---------- EXERCISE INPUT

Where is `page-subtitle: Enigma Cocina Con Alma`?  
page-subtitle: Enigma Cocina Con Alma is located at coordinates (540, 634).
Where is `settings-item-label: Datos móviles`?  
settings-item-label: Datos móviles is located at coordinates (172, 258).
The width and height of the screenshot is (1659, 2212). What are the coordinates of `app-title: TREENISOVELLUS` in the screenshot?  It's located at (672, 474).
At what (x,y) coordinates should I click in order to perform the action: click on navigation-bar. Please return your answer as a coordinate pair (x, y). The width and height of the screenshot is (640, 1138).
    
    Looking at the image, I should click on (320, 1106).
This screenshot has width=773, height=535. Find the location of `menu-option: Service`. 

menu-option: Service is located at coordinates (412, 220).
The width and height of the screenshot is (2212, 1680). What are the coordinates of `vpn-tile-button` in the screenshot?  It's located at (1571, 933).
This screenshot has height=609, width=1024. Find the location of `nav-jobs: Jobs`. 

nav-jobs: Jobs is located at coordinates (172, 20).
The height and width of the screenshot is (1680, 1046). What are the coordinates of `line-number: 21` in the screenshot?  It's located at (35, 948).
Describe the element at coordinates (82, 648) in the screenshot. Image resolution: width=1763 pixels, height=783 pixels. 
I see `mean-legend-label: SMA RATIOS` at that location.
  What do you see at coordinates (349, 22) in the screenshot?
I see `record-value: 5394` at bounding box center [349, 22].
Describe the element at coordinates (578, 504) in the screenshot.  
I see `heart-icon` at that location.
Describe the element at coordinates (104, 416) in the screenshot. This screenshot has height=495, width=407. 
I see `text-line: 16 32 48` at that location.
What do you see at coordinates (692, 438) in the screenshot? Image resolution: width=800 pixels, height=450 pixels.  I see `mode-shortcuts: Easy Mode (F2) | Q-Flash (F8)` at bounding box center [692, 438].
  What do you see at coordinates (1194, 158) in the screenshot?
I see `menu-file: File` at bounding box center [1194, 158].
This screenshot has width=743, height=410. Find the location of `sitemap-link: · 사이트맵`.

--------------------

HOW TO COMPLETE THIS TASK — Could you rewrite the stretch of the listing from the line containing "Describe the element at coordinates (578, 504)" through the line containing "center [1194, 158]." as a numbered list, leaving out any blank lines?

ANSWER TO THIS EXERCISE —
1. Describe the element at coordinates (578, 504) in the screenshot.  
2. I see `heart-icon` at that location.
3. Describe the element at coordinates (104, 416) in the screenshot. This screenshot has height=495, width=407. 
4. I see `text-line: 16 32 48` at that location.
5. What do you see at coordinates (692, 438) in the screenshot? Image resolution: width=800 pixels, height=450 pixels.  I see `mode-shortcuts: Easy Mode (F2) | Q-Flash (F8)` at bounding box center [692, 438].
6.   What do you see at coordinates (1194, 158) in the screenshot?
7. I see `menu-file: File` at bounding box center [1194, 158].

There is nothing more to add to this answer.